§ **What needs to be done**
Start at the line containing "Describe the element at coordinates (1356, 37)" and end after the line containing "I want to click on Online". Reproduce those lines with "screenshot" swapped for "capture" and nothing else changed.
begin Extracted material
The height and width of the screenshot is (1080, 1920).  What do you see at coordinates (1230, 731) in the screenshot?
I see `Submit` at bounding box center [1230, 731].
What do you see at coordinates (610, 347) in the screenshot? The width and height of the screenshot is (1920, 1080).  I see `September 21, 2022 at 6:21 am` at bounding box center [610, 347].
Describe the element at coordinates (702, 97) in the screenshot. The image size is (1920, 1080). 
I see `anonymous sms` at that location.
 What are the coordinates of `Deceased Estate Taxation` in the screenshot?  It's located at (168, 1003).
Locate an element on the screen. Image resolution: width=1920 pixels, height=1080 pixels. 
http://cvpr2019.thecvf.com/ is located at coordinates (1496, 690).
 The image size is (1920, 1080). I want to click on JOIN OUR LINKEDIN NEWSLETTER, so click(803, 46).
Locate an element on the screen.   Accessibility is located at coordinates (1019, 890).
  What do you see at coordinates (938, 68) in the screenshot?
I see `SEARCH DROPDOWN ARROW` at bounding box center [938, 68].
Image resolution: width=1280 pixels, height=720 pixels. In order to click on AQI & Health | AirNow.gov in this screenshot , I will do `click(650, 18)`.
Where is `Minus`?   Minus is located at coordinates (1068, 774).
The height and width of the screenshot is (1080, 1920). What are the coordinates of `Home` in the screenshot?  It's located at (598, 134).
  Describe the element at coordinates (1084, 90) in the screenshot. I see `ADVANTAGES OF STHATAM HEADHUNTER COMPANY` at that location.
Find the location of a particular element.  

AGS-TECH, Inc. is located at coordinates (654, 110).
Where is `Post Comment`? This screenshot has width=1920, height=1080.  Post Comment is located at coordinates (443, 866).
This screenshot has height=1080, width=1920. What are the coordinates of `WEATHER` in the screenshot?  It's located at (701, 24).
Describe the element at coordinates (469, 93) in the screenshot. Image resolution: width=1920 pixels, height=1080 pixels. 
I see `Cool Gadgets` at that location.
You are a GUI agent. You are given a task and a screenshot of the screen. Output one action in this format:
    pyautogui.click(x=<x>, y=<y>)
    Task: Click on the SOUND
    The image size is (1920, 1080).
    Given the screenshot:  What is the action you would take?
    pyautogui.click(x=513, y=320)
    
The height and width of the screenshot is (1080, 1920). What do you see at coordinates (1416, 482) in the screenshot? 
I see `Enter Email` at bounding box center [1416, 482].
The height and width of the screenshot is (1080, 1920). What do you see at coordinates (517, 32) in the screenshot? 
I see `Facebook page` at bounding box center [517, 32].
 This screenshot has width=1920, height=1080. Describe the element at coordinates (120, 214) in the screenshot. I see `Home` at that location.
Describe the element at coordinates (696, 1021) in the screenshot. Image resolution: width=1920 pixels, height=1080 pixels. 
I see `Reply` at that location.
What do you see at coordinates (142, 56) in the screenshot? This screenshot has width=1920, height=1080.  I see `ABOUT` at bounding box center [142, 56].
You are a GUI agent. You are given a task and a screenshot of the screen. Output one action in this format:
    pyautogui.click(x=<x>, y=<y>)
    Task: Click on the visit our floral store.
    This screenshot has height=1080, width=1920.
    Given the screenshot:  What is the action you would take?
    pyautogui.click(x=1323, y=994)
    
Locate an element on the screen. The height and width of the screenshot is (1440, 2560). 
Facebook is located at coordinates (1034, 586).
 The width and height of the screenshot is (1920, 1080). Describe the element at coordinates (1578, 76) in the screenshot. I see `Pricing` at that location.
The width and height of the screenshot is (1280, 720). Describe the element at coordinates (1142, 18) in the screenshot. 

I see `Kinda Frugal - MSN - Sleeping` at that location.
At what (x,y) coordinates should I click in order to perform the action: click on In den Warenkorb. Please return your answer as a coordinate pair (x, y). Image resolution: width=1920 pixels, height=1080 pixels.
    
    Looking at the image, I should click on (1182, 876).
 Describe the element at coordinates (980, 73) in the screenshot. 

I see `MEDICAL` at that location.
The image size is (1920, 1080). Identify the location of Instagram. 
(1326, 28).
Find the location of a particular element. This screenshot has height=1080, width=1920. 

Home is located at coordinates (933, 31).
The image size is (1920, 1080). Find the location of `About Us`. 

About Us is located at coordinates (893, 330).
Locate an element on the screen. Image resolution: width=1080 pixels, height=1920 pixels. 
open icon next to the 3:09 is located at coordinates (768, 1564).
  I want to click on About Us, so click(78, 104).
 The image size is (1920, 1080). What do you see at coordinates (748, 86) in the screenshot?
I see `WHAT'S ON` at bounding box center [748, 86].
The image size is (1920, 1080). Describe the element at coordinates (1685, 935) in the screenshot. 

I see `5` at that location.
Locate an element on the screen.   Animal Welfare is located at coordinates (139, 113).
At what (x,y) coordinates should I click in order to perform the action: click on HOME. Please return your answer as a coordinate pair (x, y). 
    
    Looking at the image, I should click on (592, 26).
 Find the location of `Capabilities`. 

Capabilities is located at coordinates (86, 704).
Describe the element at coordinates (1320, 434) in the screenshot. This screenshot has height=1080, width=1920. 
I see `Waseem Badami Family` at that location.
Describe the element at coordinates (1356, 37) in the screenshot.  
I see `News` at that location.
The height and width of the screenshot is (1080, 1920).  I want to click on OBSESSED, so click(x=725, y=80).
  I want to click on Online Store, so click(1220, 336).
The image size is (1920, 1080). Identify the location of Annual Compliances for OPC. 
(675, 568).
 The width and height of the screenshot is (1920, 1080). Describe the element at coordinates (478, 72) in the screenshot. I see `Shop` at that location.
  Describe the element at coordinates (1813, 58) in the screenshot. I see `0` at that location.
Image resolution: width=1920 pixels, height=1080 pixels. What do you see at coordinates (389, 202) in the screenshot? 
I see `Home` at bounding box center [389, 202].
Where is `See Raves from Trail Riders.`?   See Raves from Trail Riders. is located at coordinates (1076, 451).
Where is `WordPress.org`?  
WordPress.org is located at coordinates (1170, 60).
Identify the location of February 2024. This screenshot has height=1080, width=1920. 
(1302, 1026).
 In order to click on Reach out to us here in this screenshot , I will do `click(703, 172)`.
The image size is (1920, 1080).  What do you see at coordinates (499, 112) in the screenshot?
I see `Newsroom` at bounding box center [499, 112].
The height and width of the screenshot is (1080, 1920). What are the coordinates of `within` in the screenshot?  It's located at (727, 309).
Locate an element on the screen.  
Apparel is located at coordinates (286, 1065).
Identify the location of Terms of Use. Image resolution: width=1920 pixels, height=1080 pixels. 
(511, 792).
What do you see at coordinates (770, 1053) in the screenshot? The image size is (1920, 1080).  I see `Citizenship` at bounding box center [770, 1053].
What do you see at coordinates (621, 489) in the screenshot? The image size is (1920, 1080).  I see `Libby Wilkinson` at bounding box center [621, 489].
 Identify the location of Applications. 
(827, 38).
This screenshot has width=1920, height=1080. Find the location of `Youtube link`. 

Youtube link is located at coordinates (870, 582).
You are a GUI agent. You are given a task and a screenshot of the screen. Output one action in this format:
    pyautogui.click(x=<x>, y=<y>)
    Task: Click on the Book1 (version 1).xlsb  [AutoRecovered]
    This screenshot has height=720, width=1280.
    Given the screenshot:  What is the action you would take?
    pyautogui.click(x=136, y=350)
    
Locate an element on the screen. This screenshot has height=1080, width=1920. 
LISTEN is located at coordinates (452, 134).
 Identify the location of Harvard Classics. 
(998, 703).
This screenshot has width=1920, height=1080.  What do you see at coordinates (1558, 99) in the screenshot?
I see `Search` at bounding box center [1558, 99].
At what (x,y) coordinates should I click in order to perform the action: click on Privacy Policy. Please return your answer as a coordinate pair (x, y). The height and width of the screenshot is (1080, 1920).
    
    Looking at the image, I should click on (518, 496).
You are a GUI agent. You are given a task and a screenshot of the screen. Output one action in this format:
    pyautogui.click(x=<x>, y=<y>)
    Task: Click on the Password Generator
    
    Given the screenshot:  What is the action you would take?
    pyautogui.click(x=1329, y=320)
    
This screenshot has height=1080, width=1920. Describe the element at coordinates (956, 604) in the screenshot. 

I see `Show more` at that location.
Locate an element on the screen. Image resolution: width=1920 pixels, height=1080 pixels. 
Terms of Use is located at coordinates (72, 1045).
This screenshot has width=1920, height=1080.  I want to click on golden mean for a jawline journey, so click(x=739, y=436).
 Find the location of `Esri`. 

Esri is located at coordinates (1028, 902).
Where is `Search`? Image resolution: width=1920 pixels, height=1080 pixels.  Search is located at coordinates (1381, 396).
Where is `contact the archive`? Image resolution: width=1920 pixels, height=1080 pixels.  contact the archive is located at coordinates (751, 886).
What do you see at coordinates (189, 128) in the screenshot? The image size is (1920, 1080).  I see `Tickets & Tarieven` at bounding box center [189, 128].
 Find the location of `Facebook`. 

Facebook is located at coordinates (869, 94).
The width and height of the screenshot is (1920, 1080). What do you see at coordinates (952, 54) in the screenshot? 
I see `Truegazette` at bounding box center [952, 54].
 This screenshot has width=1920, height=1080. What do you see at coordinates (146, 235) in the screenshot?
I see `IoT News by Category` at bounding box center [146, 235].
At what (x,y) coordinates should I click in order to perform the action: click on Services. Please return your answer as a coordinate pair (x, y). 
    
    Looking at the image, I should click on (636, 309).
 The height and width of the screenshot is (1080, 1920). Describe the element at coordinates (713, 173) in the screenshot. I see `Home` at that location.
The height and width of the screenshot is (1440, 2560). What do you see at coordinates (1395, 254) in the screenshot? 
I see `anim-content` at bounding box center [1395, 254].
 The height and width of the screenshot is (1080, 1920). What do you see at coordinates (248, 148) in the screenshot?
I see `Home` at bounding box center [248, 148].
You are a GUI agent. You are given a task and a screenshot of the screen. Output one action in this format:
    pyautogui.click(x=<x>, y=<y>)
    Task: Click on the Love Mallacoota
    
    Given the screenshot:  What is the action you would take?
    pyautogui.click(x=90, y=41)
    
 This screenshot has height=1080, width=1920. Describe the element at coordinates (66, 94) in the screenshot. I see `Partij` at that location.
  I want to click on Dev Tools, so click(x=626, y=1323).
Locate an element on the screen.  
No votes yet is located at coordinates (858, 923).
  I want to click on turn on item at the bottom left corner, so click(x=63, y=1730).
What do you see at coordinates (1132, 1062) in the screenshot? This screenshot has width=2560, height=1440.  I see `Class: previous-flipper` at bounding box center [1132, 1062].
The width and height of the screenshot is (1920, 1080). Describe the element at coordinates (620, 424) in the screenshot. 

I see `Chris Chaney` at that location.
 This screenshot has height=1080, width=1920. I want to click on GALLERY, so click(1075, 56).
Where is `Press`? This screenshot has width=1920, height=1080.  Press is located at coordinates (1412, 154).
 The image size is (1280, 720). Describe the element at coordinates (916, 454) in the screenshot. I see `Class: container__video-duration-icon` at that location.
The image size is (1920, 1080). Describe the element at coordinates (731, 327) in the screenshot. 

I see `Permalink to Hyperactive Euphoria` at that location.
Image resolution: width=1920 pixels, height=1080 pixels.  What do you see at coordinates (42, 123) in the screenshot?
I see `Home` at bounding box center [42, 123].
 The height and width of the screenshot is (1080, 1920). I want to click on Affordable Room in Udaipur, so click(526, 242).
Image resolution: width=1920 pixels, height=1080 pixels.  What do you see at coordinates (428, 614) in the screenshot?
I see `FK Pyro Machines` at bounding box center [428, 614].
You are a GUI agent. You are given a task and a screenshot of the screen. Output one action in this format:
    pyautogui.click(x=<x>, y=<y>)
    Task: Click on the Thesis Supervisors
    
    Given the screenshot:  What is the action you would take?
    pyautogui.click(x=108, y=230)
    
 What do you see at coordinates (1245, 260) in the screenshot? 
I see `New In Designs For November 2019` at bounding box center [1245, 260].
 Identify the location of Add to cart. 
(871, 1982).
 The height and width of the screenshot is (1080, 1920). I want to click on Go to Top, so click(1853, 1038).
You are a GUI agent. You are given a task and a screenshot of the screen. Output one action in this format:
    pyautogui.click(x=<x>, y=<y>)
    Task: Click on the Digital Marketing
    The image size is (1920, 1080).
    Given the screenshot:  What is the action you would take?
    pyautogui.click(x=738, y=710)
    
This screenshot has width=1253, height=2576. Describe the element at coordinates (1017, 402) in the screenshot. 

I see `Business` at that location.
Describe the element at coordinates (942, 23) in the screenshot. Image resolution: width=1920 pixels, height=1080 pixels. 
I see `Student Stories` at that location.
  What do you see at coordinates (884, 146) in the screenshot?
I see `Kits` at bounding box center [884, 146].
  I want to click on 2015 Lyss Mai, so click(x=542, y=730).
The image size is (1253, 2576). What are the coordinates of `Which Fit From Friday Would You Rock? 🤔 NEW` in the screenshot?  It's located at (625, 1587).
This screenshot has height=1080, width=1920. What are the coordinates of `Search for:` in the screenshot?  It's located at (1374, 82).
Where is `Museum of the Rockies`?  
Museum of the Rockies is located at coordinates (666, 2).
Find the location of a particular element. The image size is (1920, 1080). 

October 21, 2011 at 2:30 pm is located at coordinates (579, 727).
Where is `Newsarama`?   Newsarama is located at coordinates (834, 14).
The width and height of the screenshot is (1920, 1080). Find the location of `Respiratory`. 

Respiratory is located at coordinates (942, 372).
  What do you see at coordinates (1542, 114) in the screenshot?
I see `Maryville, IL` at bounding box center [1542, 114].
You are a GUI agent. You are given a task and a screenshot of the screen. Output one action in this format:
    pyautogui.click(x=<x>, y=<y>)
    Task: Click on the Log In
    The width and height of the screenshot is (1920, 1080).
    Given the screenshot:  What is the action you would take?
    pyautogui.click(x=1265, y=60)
end Extracted material
§ **Result of this exercise**
Describe the element at coordinates (1356, 37) in the capture.  
I see `News` at that location.
The height and width of the capture is (1080, 1920).  I want to click on OBSESSED, so click(x=725, y=80).
  I want to click on Online Store, so click(1220, 336).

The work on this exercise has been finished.